Link Juice Explained
I just received an email from a webmaster asking me what “link juice” was and where could he buy some. While it is possible to buy links, they are actually worthless if they don’t give your site any weight. He had heard of the term “link juice” when it was used by Matt Cutt, Google’s spam cop, in an interview with SEOMOZ. The truth is, it was Greg Boser whose site Web Guerrilla first started the new buzz word.
Personally I refer to the weight of a link as “Pass Through Ratio” and wrote about it in my post Website Linking Strategies: Overview Of Pass Through Ratios. The concepts are very similar.

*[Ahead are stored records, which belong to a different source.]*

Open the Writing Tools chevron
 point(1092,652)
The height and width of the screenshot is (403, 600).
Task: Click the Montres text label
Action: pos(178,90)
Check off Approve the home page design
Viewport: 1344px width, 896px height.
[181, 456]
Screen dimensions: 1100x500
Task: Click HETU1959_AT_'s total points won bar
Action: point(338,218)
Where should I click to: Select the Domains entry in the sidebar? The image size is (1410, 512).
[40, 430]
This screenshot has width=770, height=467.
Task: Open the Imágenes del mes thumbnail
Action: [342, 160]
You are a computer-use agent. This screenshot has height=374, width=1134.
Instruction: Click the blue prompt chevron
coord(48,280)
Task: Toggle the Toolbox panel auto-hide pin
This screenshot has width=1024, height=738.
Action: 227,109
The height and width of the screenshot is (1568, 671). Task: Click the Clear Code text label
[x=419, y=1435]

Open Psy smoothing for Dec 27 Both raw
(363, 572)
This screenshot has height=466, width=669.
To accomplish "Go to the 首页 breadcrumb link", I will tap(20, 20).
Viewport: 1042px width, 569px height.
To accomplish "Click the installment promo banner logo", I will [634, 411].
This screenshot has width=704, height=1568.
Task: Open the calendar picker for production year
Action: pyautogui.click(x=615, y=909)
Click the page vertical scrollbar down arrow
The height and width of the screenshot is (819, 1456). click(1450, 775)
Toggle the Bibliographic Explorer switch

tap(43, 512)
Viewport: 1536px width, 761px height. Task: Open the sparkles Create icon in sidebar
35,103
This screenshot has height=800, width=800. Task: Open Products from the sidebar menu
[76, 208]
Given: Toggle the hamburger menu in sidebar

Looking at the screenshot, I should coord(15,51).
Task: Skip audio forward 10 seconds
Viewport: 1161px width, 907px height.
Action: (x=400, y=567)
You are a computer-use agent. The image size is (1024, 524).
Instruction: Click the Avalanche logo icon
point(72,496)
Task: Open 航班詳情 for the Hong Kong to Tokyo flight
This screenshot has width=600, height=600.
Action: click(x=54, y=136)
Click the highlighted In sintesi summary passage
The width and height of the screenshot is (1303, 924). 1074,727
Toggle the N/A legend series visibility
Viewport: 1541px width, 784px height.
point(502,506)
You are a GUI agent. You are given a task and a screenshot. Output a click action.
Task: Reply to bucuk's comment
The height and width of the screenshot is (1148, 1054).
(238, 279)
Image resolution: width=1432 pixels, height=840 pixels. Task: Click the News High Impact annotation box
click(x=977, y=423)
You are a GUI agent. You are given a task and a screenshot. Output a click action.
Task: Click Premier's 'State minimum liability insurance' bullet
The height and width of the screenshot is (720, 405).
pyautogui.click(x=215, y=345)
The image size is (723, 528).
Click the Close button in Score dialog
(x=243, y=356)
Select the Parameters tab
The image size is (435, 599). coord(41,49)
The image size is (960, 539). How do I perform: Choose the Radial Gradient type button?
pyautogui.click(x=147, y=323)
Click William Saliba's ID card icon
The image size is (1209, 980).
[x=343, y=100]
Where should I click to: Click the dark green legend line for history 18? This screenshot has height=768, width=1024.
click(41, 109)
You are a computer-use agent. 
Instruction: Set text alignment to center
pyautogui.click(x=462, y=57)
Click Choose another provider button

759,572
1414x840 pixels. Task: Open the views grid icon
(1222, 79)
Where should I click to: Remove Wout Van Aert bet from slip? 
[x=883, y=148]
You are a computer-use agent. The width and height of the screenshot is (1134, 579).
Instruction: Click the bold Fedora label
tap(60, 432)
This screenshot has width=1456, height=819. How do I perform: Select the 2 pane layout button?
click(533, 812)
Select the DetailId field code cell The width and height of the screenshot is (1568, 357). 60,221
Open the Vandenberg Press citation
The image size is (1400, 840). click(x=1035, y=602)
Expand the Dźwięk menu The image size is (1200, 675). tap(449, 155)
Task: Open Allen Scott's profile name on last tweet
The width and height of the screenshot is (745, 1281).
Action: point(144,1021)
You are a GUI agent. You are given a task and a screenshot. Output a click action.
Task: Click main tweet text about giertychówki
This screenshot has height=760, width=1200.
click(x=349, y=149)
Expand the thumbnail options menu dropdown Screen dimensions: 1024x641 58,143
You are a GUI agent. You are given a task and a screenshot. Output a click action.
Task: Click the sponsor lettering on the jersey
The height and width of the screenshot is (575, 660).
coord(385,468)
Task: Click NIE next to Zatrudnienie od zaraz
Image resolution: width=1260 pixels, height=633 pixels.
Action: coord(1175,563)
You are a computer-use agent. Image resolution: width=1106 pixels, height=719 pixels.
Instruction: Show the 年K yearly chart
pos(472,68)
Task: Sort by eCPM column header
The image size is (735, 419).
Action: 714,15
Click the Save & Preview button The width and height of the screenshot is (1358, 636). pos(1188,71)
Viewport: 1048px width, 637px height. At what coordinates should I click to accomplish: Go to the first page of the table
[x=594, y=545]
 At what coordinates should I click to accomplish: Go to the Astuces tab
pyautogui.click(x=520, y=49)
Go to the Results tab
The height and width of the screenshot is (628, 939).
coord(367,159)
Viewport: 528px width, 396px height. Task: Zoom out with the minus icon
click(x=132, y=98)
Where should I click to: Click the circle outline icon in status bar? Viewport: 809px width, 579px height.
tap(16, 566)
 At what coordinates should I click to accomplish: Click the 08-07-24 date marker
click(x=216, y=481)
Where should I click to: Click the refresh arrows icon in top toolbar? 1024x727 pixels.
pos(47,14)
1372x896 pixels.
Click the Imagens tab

Link Juice refers to the quality or weight that any website can pass on to other sites through links. If you are looking at buying some links or setting up some multi-link deals, then you are going to want to take a hard look at where your links are going to be placed.
Link Juice Pass Through Ratio Rules
I agree that link juice is a hipper name than pass through ratio or PTR, so I will stay trendy and continue to use it for this post. Since this is a core part of my business I am not going to give away some of the more advanced tools I have to calculate link juice on a site, but these following rules will still serve you well:
- Know The Page - if your site will be linked to from anything other than a home page, make sure you know exactly which page your link will be on. Some of the more shady link brokers won’t tell you exactly which page your link will be on, until you have already paid. This is a bad sign. All good brokers show you in advance where your link will be.
- No More Than 100 TOTAL Outbound Links - the page linking to you should not have more than 100 TOTAL links including internal navigation and other site control links.
- No More Than 25 Paid or Sponsored Links - make sure they don’t have a ton of paid or sponsored links. Really 16 is my rule of thumb for paid links, but enough industry people agree on 25, but the less the better.
- No More Than 2 Google Adwords Boxes - any site that has more than 2 Adwords boxes will not help you.
- At least 1 Point Higher In Page Rank - the site should have at least a 3 PR, as well as being higher than your page. Sites that have below 3 PR have little or no pass through.
These are basic guidelines for accepting inbound links. The thing to remember is; your own internal pass through, or link juice, also depends on your site following the basic rules of linking. Don’t have more than a couple advertisements, no more than 100 total links on a page, etc. By properly stuffing keywords and creating optimized content your pages will have more weight, which will in turn make your internal links have more go juice.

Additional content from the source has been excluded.